| WHAT IS NEEDED |
Whenever a line in the entries includes the word "Enable", copy that line out.

Source records

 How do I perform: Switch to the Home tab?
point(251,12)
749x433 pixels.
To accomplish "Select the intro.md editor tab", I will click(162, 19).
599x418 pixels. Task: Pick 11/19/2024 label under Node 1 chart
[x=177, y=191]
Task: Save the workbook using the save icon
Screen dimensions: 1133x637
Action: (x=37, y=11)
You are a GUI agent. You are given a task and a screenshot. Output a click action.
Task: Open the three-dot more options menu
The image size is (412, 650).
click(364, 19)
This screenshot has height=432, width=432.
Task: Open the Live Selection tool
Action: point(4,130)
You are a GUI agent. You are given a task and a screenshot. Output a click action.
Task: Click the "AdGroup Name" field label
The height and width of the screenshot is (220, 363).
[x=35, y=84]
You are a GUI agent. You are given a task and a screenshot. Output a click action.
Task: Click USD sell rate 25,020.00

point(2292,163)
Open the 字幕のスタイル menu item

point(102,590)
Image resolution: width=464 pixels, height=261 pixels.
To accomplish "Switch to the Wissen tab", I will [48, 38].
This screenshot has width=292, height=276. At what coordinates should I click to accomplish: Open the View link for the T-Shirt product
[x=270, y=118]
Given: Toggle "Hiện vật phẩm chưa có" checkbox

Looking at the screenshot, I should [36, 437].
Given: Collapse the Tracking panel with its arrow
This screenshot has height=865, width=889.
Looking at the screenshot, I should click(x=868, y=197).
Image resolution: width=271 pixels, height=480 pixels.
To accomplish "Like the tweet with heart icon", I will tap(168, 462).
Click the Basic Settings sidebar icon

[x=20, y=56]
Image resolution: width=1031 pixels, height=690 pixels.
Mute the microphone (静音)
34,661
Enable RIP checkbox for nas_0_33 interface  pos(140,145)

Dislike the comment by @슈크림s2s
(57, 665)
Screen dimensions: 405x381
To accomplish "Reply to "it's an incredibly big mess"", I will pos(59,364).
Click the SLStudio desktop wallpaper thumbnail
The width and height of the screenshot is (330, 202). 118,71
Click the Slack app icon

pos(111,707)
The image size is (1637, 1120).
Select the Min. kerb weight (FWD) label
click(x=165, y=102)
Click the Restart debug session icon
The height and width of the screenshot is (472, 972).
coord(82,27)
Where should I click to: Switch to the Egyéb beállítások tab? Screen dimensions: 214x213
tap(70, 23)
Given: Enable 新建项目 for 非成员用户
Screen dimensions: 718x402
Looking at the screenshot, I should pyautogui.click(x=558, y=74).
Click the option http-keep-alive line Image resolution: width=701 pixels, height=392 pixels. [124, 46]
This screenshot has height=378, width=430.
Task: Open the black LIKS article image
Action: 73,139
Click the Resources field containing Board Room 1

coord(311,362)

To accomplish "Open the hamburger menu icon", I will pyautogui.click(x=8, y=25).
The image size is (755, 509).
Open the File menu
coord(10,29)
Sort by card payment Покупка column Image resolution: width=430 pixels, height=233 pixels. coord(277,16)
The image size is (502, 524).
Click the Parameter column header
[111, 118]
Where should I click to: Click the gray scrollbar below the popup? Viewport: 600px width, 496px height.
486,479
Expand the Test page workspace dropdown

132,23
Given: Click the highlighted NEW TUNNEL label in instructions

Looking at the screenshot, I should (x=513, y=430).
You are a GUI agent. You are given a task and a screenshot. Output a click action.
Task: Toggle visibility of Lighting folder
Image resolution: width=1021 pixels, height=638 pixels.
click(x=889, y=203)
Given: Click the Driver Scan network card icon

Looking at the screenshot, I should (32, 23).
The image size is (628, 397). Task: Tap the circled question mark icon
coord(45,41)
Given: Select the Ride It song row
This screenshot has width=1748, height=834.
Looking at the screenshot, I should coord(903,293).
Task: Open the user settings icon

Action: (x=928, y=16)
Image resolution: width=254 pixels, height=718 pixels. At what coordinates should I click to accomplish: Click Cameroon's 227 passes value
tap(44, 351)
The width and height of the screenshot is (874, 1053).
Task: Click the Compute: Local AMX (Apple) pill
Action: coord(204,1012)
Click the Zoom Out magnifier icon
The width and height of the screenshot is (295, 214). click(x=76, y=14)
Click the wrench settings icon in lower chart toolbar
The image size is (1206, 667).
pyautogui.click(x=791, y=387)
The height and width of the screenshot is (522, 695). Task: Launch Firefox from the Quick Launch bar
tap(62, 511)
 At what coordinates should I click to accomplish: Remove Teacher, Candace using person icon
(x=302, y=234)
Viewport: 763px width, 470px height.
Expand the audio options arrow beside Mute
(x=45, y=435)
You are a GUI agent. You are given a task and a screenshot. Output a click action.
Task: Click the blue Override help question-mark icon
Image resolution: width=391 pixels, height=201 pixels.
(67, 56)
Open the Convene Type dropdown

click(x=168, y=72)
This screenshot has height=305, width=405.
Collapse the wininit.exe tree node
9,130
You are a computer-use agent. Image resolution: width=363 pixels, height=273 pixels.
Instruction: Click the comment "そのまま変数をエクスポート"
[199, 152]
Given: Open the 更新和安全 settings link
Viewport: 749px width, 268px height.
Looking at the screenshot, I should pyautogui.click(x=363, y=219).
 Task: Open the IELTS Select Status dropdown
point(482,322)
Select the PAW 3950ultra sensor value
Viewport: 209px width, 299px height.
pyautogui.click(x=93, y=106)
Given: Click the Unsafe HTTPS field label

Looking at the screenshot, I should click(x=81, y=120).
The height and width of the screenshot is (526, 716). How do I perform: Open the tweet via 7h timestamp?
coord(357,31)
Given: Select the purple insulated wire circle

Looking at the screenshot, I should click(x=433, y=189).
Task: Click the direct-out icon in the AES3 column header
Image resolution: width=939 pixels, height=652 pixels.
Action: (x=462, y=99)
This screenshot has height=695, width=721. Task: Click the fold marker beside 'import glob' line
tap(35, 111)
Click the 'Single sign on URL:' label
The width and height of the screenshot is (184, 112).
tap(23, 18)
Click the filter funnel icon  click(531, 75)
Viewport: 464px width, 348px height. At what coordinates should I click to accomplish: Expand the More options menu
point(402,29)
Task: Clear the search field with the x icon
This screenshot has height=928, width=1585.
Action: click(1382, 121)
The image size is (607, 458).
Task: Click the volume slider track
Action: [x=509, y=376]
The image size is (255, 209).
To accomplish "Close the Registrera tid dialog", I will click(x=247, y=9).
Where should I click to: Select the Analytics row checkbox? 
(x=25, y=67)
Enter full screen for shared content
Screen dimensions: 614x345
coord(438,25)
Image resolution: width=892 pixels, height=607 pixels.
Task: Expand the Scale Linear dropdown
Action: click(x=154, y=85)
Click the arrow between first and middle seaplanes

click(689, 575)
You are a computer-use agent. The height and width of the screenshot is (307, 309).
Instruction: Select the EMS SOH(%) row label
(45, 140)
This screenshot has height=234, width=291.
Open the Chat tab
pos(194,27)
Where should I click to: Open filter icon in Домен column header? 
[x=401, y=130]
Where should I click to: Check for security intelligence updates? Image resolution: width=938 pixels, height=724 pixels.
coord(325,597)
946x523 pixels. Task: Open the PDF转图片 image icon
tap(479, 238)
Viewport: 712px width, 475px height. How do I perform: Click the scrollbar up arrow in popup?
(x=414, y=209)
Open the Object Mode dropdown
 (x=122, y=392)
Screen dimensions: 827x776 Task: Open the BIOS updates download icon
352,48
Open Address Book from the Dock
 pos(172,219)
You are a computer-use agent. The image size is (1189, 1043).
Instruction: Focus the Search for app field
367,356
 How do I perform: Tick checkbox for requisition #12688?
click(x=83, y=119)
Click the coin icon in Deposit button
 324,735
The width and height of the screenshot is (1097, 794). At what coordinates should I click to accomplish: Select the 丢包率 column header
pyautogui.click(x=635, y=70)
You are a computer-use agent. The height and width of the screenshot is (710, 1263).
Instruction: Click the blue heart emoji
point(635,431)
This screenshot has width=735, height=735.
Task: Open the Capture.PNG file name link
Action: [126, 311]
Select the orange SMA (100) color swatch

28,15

| RESULT BELOW |
Enable RIP checkbox for nas_0_33 interface  pos(140,145)
Given: Enable 新建项目 for 非成员用户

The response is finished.